Tie up growth D High Temperature High Pressure layer on layer;
It is 1000 DEG C~1050 DEG C to control growth temperature, and growth pressure is 100torr~300torr, high in the high temperature
Press growing low temperature low pressure three-dimension layer in three-dimension layer;
Grown successively in the low-temp low-pressure three-dimension layer undoped gallium nitride layer, n type gallium nitride layer, stress release layer,
Multiple quantum well layer, electronic barrier layer and p-type gallium nitride layer.
Alternatively, the growth temperature of the D High Temperature High Pressure layer is 1060 DEG C, the growth of the low-temp low-pressure three-dimension layer
Temperature is 1010 DEG C.
Alternatively, the growth pressure of the D High Temperature High Pressure layer is 600torr, the growth of the low-temp low-pressure three-dimension layer
Pressure is 200torr.
Alternatively, the thickness sum of the D High Temperature High Pressure layer and the low-temp low-pressure three-dimension layer is 1.7 μm~1.8 μ
m。
Alternatively, the thickness ratio of the D High Temperature High Pressure layer and the low-temp low-pressure three-dimension layer is 0.8~1.2.
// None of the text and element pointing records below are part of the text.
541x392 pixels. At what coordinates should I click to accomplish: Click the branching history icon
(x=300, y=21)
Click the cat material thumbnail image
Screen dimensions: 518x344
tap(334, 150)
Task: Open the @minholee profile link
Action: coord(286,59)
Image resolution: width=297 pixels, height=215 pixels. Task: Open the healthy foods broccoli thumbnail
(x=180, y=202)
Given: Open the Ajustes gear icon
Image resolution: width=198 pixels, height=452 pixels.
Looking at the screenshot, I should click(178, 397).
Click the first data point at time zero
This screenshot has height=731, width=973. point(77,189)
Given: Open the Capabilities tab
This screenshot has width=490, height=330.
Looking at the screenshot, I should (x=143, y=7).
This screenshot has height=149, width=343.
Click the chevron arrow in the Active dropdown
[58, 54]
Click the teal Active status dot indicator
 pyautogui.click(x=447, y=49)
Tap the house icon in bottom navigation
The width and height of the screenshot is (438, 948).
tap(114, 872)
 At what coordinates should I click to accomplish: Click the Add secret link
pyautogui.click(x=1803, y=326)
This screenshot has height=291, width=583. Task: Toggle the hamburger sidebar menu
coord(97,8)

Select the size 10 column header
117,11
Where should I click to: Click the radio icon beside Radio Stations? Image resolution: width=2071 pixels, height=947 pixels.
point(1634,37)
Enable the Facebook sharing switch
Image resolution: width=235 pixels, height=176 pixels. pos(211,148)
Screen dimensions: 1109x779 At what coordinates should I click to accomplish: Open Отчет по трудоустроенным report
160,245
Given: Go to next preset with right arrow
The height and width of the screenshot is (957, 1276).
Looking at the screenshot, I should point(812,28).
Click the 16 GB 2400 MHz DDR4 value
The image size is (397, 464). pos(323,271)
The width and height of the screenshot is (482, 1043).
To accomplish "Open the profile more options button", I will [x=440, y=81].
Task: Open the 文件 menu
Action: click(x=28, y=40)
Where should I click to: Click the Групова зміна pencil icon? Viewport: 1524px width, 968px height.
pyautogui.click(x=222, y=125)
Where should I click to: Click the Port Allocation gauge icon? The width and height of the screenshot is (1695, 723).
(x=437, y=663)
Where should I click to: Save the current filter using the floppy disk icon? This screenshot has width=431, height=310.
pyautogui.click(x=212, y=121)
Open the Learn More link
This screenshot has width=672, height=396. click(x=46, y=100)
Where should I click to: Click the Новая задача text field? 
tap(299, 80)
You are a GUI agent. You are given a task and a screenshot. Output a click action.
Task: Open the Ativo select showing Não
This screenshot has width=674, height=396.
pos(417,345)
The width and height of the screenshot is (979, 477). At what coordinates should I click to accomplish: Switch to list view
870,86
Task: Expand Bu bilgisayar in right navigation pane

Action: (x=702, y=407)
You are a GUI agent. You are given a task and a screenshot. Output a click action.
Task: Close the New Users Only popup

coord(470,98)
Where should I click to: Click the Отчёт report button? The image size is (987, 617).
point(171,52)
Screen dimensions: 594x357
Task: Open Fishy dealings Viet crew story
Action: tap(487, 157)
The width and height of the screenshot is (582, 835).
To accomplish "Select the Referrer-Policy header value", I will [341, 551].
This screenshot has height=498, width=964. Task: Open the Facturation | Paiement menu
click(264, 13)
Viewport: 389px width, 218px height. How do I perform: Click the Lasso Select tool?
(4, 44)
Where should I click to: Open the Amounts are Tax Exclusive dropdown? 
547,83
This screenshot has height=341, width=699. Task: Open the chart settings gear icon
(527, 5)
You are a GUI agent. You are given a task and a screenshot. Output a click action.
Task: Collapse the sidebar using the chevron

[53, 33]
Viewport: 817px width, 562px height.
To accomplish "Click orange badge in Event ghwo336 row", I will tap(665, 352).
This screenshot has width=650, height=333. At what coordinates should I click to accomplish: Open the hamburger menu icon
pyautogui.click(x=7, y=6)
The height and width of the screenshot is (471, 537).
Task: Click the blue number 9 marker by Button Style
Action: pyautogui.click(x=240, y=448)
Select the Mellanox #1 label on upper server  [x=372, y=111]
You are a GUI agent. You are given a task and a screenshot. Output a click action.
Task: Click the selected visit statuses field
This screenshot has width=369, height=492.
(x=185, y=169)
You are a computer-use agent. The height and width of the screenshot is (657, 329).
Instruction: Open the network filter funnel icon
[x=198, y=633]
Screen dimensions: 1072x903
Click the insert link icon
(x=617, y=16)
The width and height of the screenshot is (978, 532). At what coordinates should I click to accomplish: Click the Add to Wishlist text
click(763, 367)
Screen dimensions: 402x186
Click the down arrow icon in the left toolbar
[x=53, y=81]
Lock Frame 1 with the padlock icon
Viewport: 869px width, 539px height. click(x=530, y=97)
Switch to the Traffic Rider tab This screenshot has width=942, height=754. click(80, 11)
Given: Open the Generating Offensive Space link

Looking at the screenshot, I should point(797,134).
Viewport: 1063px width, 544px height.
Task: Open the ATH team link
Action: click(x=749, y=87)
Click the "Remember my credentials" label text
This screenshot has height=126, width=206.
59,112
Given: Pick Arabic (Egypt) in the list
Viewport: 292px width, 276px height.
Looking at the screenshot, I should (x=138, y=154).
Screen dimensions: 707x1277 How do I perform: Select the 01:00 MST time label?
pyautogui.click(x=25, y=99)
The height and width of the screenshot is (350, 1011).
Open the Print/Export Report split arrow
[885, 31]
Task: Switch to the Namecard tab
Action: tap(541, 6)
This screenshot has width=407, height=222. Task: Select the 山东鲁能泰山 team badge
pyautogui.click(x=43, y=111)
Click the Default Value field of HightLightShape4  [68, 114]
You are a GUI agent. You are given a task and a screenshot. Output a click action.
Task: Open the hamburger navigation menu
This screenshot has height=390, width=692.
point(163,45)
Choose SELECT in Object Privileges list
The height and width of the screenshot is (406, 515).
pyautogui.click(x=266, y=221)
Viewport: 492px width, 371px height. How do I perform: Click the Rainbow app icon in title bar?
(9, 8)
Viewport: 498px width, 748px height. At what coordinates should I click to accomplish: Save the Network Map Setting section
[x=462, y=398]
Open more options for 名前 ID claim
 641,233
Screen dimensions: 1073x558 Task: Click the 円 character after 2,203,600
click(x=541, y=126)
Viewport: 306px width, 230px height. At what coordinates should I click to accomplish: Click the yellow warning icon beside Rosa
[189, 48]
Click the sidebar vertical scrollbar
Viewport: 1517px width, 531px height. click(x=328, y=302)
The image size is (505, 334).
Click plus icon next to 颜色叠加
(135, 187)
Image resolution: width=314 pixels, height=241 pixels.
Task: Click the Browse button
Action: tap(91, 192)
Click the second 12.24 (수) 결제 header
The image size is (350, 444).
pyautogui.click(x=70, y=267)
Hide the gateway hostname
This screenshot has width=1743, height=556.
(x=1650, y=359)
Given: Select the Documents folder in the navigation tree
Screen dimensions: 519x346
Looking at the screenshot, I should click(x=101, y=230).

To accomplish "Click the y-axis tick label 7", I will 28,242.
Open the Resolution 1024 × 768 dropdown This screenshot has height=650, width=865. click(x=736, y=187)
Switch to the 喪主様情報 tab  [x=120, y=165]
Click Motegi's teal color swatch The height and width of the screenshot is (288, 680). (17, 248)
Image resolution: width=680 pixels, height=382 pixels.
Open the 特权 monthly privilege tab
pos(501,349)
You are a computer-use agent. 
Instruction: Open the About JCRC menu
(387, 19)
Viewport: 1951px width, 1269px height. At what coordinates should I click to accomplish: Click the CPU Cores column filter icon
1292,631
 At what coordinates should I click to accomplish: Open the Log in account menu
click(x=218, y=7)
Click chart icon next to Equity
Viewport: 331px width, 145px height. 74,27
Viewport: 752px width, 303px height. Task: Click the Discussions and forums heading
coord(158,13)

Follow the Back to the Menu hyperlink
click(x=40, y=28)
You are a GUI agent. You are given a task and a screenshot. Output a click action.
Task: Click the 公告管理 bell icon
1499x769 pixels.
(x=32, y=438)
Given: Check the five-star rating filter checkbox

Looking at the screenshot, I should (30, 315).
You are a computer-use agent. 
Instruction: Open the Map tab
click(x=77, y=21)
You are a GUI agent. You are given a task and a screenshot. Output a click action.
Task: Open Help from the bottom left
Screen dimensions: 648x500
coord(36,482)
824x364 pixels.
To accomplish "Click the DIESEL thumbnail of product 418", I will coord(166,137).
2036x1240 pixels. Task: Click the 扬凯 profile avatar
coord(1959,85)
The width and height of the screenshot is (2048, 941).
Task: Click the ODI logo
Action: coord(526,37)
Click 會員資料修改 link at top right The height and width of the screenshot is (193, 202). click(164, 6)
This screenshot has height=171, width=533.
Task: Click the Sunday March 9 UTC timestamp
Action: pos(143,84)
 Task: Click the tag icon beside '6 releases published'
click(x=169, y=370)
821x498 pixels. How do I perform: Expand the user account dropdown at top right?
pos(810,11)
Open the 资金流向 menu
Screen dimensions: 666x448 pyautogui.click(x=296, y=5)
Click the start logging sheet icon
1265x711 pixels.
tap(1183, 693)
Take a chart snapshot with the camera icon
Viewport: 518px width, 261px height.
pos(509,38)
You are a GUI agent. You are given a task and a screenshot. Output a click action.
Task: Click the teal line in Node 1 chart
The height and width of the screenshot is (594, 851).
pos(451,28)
Alternatively, the thickness of the D High Temperature High Pressure layer is 0.8 μm~1 μm, the thickness of the low-temp low-pressure three-dimension layer
For 0.8 μm~1 μm.
Preferably, the thickness of the D High Temperature High Pressure layer is 1 μm, and the thickness of the low-temp low-pressure three-dimension layer is 0.8 μm.
Alternatively, the growth temperature of the low temperature two-dimensional layer is 540 DEG C.
Alternatively, the thickness of the low temperature two-dimensional layer is 25nm.
Alternatively, described on graphical sapphire substrate before growing low temperature two-dimensional layer, the manufacture method is also wrapped
Include:
The growing aluminum nitride layer on the graphical sapphire substrate.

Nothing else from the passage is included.